§ **DATASET ENTRIES**

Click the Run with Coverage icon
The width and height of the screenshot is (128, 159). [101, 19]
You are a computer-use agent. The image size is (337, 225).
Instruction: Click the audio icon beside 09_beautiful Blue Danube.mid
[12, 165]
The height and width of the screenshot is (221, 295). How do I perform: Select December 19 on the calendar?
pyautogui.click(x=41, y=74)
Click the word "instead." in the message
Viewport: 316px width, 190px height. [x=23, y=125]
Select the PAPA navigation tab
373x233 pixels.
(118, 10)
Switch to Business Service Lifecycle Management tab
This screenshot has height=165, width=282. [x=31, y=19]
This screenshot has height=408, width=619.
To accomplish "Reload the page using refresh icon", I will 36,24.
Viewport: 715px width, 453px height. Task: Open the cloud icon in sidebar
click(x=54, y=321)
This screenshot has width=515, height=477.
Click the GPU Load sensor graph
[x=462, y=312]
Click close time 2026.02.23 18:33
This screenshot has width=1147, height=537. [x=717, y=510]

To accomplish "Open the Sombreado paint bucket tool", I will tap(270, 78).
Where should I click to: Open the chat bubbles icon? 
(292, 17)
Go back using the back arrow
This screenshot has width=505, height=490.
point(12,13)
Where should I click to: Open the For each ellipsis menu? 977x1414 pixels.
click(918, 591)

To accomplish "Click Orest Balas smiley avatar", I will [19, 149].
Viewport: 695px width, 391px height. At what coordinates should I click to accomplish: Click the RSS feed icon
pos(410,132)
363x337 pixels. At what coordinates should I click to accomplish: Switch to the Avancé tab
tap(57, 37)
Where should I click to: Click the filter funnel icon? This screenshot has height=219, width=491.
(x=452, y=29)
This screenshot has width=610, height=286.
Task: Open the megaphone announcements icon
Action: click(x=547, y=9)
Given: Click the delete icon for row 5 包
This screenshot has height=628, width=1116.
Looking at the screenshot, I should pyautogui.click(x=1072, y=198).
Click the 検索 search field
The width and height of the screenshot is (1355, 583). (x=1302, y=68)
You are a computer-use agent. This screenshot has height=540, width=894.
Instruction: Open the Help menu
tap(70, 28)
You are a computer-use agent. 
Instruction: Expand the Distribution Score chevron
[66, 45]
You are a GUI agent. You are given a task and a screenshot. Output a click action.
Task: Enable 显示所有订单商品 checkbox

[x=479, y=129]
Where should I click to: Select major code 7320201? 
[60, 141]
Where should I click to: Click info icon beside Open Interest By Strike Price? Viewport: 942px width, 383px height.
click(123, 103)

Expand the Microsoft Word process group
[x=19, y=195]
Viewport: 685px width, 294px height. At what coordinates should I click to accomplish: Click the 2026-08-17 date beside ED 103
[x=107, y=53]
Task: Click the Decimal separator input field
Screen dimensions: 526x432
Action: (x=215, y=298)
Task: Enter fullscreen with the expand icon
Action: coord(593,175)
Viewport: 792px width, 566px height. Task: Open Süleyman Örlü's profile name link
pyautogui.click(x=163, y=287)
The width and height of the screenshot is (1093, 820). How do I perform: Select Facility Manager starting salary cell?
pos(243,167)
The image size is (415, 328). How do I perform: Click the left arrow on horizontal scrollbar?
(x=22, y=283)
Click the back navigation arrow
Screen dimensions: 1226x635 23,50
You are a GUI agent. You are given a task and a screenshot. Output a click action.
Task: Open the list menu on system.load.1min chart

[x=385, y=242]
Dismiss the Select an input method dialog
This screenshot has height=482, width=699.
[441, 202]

§ **TASK TO CARRY OUT**
In the records above, locate every line with the string "will" and copy it.

§ **PROBLEM SOLUTION**
To accomplish "Reload the page using refresh icon", I will 36,24.
To accomplish "Open the Sombreado paint bucket tool", I will tap(270, 78).
To accomplish "Click Orest Balas smiley avatar", I will [19, 149].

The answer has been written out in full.